Decided on April 8, 2005
APPELLATE TERM OF THE SUPREME COURT, FIRST DEPARTMENT
PRESENT:
HON. LUCINDO SUAREZ, P.J.
HON. WILLIAM P. McCOOE
HON. MARTIN SCHOENFELD, Justices.
570503/04

Mary C. McFadden, Plaintiff-Respondent,

against

Isseks Bros. Inc., Defendant-Appellant.

Defendant appeals from a judgment of the Small Claims Part of the Civil Court, New York County, entered on or about December 30, 2003 after a nonjury trial (Debra Rose Samuels, J.) in favor of plaintiff, and awarding her damages in the principal sum of $2,625.


PER CURIAM:

Judgment entered on or about December 30, 2003 (Debra Rose Samuels, J.) affirmed, without costs.
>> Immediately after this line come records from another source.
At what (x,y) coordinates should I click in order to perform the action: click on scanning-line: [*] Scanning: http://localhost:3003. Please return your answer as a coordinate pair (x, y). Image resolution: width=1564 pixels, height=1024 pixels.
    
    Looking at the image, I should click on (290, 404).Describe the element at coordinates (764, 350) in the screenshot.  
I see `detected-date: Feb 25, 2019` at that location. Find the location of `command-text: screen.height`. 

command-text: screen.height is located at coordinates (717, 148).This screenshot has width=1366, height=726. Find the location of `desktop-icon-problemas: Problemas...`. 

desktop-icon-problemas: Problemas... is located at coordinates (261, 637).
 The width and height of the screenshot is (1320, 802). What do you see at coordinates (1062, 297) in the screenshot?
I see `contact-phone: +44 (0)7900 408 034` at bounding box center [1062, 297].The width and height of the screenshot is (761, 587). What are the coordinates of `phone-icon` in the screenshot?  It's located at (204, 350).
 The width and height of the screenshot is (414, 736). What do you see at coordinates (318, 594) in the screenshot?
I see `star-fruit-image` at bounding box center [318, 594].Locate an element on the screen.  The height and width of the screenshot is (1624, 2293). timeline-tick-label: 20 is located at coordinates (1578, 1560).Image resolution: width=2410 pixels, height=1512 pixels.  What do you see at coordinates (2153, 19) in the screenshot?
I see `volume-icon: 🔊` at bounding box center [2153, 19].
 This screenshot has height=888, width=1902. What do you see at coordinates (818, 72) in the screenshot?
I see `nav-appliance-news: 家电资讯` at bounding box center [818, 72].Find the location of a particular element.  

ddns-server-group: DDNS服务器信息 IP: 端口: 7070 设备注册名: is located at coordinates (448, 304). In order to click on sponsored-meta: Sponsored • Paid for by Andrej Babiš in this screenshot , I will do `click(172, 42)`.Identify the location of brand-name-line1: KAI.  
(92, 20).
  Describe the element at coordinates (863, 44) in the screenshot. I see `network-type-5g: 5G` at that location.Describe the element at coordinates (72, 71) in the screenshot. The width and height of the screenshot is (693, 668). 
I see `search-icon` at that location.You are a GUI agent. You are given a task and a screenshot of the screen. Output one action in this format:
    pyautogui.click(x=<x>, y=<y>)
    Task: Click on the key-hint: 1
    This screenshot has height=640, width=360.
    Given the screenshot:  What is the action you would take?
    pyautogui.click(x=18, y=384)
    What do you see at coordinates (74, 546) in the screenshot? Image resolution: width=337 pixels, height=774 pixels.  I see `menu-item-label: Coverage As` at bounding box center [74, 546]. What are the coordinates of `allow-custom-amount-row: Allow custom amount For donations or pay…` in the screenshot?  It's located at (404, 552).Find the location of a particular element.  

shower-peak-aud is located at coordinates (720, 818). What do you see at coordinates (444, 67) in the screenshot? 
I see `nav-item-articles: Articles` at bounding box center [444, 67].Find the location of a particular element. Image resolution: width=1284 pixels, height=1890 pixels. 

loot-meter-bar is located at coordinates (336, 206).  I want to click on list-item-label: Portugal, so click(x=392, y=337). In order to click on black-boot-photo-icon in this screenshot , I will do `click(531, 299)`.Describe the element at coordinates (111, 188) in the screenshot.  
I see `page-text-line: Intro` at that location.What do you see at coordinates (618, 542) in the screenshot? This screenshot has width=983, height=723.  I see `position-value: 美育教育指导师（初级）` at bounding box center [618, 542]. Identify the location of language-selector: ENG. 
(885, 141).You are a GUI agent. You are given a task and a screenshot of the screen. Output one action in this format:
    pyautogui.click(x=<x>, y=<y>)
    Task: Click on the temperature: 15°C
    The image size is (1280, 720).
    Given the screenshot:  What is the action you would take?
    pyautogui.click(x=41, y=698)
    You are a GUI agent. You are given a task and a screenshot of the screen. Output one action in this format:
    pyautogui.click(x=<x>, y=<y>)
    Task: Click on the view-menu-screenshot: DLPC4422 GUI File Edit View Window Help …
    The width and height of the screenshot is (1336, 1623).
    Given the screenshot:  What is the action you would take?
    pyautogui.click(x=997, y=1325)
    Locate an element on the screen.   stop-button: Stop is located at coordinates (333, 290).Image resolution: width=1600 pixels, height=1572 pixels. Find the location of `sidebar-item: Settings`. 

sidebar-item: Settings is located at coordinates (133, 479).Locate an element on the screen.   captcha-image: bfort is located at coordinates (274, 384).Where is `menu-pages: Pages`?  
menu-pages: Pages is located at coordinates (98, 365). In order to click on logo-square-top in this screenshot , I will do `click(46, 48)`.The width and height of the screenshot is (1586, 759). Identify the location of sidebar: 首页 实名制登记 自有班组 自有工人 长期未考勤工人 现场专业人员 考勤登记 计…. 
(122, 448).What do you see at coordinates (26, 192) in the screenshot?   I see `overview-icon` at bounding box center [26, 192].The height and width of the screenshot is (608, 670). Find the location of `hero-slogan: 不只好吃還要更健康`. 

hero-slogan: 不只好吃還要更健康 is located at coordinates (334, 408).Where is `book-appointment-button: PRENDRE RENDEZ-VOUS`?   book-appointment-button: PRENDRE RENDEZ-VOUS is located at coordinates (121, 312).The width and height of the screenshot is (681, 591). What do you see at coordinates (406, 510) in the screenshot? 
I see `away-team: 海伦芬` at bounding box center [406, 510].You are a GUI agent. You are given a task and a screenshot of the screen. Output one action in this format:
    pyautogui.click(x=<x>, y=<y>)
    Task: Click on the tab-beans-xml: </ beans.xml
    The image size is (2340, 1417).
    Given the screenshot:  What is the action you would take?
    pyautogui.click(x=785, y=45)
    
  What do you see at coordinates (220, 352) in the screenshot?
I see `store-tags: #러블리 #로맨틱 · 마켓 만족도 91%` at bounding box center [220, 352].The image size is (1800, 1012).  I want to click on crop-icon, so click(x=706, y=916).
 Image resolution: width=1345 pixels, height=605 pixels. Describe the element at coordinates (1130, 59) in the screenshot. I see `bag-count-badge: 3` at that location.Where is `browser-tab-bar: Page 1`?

The defendant's lone appellate argument that the small claims action is preempted by federal law governing employment benefits (see Employee Retirement Income Security Act of 1974 [29 USC § 1001 et seq]) was not raised during the trial proceedings, and thus is not properly before us (cf. Adsit v Quantum Chem. Corp, 199 AD2d 899, 900 [1993]). In any event, defendant's preemption claim is without merit, since the action stems from a salary dispute and "the existence of the pension plan [was not] a critical factor in establishing the extent of defendant's liability" (id.; see also Oxford Health Plans v BetterCare Health Care Pain Mgt. & Rehab., 305 AD2d 223, 224 [2003]; Brookhaven Anesthesia Assocs. v Flaherty, 2004 NY Slip [*2]Op 51035[U]).
This constitutes the decision and order of the Court.